Empero, en la efervescente marea reivindicativa y feminista, allende las ambiciones sufragistas que claman por cuotas en todas las mesas públicas o privadas, el prototipo social al que se rinde culto no se aleja de la matrona romana. La sacrificada Cornelia, hija de Escipión el Africano y madre de los Gracos, muertos en la criminal contrarrevolución de los optimates. La hija del cónsul enviudó joven y rechazó a honrosos pretendientes para educar a sus hijos como jóvenes cultos y críticos, aristócratas de lujo para un pueblo depauperado que en tan grande veneración les tuvo que sus reformas agrícolas nunca fueron derogadas. Aurelia, madre de Julio César, hubo de enfrentarse, ya viuda, a la cólera del dictador Sila, para salvar a su hijo de las despiadadas proscripciones.

Hoy es la madre más modesta, la pietà de Buonarotti, la matrona gótica que sostiene a su hijo como un pequeño Dios. Si llamamos materna a nuestra lengua es por la sencilla razón de que, en el principio de la Historia, las madres a las que honramos el mayor de los tributos nos enseñaron a hablarla y a escribirla. Y con la lengua, nos enseñaron los pequeños secretos de la inteligencia, hablar cuando se ha de argumentar y a callar cuando el silencio es prudente, pero también cuando es más elocuente, a modular la expresión y a exigir si es preciso.

Pero una sociedad admira lo que pierde como el tesoro que tuvo entre sus manos y que dejó volar. La Hélade admiró a los héroes astutos cuando ya sólo tenía guerreros de fierro, escudo y lanza, mas los bronces oxidados. Roma y el viejo Catón admiraban a los austeros generales, capaces de volver al arado después de regresar de victoriosas campañas, cuando la codicia se adueñaba de los próceres de la patria. Estados Unidos admiraba al ciudadano medio cuando necesitaba movilizar un poderoso ejército para combatir en Europa y el Pacífico a un tiempo. ¿Admiramos nosotros un modelo de mujer que desaparece? Aquellas amas de casa de escasa formación, pero educadas en la abnegación, justo el ideal que rechaza el feminismo, que apuesta por una mujer competitiva con el hombre.
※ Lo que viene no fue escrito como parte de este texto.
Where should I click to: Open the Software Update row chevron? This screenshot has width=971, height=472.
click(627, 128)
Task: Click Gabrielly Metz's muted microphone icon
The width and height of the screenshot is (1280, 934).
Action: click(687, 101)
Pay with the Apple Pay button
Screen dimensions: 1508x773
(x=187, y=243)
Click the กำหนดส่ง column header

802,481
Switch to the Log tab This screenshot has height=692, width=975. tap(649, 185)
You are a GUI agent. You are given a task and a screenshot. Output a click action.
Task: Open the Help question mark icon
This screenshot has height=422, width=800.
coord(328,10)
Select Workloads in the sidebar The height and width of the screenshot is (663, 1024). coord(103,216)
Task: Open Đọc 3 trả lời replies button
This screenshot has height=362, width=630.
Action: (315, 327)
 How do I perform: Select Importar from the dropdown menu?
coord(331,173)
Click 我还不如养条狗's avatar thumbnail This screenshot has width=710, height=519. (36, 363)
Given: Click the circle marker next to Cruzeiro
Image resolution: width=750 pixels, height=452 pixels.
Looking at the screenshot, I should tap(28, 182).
Entre mis compañeros cuento un número igual de mujeres que aprendieron conmigo a leer y escribir, la Historia de España, las derivadas y las integrales, o las cadencias de la prosa cervantina. Para ellos no es estigma tener a una mujer en estrados que rebata sus argumentos o que dirima los contenciosos. Como tampoco lo es cambiar a un bebé, poner lavadoras o planchar camisas. Y aunque aún quedan muchos aspectos en los que la igualdad no es plena, la educación y el tiempo terminarán por eliminar las actitudes indeseables. Mas en este punto resulta ingrato que cualquier discusión con una pareja suponga la sospecha de la violencia doméstica merced una ley discriminatoria que resulta ineficaz para su objetivo.

Las nuevas sociedades no se erigen con estructuras legales carentes de cimientos. No los hay mejores que una sociedad cultivada que no se desmorona con avatares infames, sino que se hace más fuerte. La costumbre es el mejor asiento de las leyes y la educación es su mejor terreno de cultivo, pues aunque un hombre culto pudiera llegar a ser un dictador genocida, un pueblo bien formado reduce sensiblemente el porcentaje de cafres que le siguen. Las alternativas son muy pocas: o educamos ciudadanos como Cornelia hizo con sus hijos, sin escatimar en recursos, o seguimos como hasta ahora, formando una claque dispuesta a aplaudir al primer candidato pelele o a votar al primer aspirante a tirano.